TAREFA A:
Reproduza o trecho do artigo sobre a separação dos poderes entre "Mesmo propondo a" e "incluindo o Brasil.", inclusive.

TRECHO DO DOCUMENTO:
┄┄┄┄┄┄┄┄┄┄┄┄┄┄┄┄┄┄┄┄

Crise institucional: Legislativo x Judiciário
Diário da Manhã
Publicado em 8 de fevereiro de 2017 às 00:47 | Atualizado há 8 anos
Desde a antiguidade os filósofos, estudiosos e pensadores se preocuparam com a política e sua organização, mas é atribuído a Montesquieu (1689-1755) a idealização da divisão do Estado em Três Poderes, isto em 1748, quando formulou a “Teoria da Separação dos Poderes”, relatada em sua obra “O Espírito das Leis”. A proposta de divisão tinha como objetivo o Estado Ideal, formado pelo Poder Executivo, Poder Legislativo e Poder Judiciário, propiciando o equilíbrio necessário para evitar a interferência de um Poder em outro, de forma que todos os poderes seriam autônomos e independentes. Esta seria a maneira ideal de democracia, possibilitando substituir eficazmente o absolutismo que sempre predominou na história da humanidade. Em síntese, cabe ao Poder Legislativo elaborar as leis, ao Judiciário aplicá-las e ao Executivo administrá-las.
Mesmo propondo a divisão entre os poderes, Montesquieu apontou que cada um destes deveriam se equilibrar entre a autonomia e a intervenção nos demais. Dessa forma, cada Poder não poderia ser desrespeitado nas funções que deveria cumprir. Ao mesmo tempo, quando um deles se mostrasse excessivamente autoritário ou extrapolasse suas designações, os outros poderes teriam o direito de intervir contra tal situação desarmônica. A divisão dos Três Poderes na esfera política tornou-se a base de qualquer Estado Democrático Contemporâneo, incluindo o Brasil.

┄┄┄┄┄┄┄┄┄┄┄┄┄┄┄┄┄┄┄┄

TAREFA B:
Transcreva, dos registros abaixo, as linhas entre a que contém "308x219 pixels. Task: View" e a que contém "Action: [312, 18]", inclusive.

Registros de origem:
┄┄┄┄┄┄┄┄┄┄┄┄┄┄┄┄┄┄┄┄

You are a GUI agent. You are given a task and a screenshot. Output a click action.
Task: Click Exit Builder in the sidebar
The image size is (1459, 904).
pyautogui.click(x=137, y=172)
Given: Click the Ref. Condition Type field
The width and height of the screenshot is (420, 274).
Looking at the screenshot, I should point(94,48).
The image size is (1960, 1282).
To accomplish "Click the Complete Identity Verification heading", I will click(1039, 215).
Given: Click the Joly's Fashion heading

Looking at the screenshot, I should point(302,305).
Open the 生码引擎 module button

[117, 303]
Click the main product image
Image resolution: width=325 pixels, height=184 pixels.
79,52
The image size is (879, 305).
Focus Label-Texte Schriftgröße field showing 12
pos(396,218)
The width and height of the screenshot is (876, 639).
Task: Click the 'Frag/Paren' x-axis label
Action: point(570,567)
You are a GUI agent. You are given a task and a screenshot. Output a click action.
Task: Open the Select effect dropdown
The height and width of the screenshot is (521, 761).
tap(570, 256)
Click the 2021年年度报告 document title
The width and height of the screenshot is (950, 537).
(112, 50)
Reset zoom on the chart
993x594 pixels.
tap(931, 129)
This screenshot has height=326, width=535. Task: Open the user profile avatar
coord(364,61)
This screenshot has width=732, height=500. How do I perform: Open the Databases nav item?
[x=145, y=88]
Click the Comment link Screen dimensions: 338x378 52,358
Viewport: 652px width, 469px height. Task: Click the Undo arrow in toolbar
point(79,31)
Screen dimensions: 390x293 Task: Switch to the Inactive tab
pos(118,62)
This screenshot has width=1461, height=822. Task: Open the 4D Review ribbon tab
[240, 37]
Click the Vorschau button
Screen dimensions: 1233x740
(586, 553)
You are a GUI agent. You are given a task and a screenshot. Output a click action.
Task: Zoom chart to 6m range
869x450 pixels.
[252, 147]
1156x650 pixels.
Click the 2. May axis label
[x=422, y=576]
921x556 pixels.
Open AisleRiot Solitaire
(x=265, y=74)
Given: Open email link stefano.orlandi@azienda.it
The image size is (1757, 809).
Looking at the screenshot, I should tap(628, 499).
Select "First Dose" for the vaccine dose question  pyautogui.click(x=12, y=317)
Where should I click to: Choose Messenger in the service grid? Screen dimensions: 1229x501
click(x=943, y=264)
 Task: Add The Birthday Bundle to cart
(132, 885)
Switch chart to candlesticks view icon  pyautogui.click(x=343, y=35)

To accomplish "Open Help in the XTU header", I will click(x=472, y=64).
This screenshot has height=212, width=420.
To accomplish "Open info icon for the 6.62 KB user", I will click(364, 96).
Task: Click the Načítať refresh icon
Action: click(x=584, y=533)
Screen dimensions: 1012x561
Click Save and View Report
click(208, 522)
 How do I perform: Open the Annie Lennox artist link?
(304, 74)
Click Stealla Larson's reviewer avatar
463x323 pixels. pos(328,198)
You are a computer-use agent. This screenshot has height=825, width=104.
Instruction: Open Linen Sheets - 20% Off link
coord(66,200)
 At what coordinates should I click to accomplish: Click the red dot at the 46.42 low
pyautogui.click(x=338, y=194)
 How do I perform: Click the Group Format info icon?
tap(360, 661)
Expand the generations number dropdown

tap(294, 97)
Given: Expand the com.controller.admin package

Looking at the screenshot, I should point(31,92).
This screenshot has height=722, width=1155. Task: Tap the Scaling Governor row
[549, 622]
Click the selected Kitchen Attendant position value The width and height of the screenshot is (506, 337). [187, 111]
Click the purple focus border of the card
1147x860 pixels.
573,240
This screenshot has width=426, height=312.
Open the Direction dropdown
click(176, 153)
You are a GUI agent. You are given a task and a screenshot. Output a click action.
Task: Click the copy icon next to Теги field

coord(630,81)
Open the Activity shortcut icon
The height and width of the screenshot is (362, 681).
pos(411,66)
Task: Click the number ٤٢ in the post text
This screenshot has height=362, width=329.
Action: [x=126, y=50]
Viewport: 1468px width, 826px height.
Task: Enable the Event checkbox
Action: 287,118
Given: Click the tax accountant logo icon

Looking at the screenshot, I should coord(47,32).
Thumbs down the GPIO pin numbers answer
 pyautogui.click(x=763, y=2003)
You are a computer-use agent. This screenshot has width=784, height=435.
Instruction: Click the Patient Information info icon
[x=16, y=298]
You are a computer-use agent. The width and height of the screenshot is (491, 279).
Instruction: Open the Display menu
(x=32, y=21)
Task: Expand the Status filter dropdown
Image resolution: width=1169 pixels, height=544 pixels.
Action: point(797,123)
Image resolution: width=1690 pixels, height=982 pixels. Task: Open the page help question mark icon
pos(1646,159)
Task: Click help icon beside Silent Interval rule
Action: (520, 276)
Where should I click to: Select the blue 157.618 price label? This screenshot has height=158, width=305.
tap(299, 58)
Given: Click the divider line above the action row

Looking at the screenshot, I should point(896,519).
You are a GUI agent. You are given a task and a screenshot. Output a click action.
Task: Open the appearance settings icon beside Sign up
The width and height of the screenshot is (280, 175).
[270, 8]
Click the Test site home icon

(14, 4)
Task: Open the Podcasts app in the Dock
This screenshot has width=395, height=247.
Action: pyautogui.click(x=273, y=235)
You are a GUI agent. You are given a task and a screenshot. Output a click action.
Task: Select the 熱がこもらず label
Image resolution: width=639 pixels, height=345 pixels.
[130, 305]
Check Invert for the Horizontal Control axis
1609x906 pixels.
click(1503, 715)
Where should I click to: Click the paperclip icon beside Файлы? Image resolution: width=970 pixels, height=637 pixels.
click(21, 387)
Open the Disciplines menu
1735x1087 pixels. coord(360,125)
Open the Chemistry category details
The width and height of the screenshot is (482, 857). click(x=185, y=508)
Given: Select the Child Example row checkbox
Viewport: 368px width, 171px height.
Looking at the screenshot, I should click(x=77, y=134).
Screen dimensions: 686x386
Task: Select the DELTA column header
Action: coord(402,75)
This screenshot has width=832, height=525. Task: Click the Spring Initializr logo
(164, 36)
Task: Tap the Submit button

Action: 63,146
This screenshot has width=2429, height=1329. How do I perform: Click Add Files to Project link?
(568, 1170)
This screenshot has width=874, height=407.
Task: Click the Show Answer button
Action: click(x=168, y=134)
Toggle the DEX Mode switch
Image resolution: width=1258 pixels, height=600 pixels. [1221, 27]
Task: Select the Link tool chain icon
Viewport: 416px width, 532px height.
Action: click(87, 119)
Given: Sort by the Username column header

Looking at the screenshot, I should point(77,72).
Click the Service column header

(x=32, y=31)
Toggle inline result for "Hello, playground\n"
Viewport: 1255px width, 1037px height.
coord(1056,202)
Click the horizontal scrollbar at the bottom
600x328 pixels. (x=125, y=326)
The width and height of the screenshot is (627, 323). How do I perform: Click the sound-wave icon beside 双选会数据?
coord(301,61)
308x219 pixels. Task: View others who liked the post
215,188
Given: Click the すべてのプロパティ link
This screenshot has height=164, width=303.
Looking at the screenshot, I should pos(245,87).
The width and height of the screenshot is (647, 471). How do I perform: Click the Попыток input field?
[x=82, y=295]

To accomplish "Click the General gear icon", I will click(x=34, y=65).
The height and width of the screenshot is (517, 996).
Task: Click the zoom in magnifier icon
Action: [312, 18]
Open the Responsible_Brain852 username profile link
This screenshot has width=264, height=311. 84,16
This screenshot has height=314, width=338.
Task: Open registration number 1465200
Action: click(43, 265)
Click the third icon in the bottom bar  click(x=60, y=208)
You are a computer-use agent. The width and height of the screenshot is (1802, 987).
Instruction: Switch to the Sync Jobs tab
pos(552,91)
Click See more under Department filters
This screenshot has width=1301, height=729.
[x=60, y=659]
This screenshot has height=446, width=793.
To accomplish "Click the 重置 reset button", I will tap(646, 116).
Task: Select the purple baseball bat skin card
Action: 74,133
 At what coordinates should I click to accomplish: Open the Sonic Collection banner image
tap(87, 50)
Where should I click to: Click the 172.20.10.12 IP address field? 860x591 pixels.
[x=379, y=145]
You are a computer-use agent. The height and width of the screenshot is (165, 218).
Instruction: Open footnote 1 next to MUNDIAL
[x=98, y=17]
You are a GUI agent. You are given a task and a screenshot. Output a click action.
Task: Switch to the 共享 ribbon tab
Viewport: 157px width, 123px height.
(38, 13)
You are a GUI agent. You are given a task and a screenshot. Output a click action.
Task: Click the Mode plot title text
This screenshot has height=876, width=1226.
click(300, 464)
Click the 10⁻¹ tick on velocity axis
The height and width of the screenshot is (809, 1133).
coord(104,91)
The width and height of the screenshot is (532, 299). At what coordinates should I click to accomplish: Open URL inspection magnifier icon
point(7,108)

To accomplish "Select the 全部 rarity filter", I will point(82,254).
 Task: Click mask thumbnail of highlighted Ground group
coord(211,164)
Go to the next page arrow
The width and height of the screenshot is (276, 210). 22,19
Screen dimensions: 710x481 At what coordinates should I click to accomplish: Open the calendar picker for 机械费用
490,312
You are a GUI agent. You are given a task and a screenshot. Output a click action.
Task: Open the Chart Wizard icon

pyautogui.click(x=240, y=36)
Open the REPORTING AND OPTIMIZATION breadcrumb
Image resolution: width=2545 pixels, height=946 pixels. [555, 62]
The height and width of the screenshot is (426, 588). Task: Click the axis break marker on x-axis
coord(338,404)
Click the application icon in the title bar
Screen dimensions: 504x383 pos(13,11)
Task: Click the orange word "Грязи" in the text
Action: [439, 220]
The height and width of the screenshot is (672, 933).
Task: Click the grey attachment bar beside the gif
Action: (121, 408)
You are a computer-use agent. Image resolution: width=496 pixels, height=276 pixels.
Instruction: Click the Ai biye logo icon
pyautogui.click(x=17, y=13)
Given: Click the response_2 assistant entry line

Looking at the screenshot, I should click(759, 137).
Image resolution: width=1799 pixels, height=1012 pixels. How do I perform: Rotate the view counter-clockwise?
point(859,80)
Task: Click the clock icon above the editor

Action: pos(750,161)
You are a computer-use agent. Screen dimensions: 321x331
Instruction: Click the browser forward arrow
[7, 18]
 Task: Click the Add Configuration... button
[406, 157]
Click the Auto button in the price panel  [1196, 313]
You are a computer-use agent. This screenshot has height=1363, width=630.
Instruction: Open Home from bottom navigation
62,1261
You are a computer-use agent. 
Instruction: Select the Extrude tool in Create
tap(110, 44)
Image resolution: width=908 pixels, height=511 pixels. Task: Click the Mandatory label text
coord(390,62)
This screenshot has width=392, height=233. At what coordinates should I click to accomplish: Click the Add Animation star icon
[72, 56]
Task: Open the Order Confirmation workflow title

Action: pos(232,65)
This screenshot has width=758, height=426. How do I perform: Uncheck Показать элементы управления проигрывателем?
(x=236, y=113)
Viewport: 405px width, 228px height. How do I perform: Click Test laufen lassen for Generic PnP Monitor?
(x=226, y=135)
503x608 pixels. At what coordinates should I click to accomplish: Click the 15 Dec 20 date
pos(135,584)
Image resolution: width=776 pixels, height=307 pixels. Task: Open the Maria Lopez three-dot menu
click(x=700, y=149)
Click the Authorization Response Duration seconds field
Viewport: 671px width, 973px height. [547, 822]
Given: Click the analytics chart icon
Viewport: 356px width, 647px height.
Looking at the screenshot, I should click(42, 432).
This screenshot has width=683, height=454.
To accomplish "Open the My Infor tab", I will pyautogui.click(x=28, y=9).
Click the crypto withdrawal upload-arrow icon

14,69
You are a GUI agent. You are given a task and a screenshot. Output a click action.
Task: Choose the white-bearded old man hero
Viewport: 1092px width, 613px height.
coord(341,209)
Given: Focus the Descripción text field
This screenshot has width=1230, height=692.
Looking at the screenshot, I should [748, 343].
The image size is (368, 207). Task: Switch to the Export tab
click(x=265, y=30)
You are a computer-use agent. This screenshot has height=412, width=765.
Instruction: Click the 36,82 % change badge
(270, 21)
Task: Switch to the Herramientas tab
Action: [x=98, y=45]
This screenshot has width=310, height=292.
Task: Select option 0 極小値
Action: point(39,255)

┄┄┄┄┄┄┄┄┄┄┄┄┄┄┄┄┄┄┄┄

RESPOSTA CORRETA A:
Mesmo propondo a divisão entre os poderes, Montesquieu apontou que cada um destes deveriam se equilibrar entre a autonomia e a intervenção nos demais. Dessa forma, cada Poder não poderia ser desrespeitado nas funções que deveria cumprir. Ao mesmo tempo, quando um deles se mostrasse excessivamente autoritário ou extrapolasse suas designações, os outros poderes teriam o direito de intervir contra tal situação desarmônica. A divisão dos Três Poderes na esfera política tornou-se a base de qualquer Estado Democrático Contemporâneo, incluindo o Brasil.

RESPOSTA CORRETA B:
308x219 pixels. Task: View others who liked the post
215,188
Given: Click the すべてのプロパティ link
This screenshot has height=164, width=303.
Looking at the screenshot, I should pos(245,87).
The width and height of the screenshot is (647, 471). How do I perform: Click the Попыток input field?
[x=82, y=295]

To accomplish "Click the General gear icon", I will click(x=34, y=65).
The height and width of the screenshot is (517, 996).
Task: Click the zoom in magnifier icon
Action: [312, 18]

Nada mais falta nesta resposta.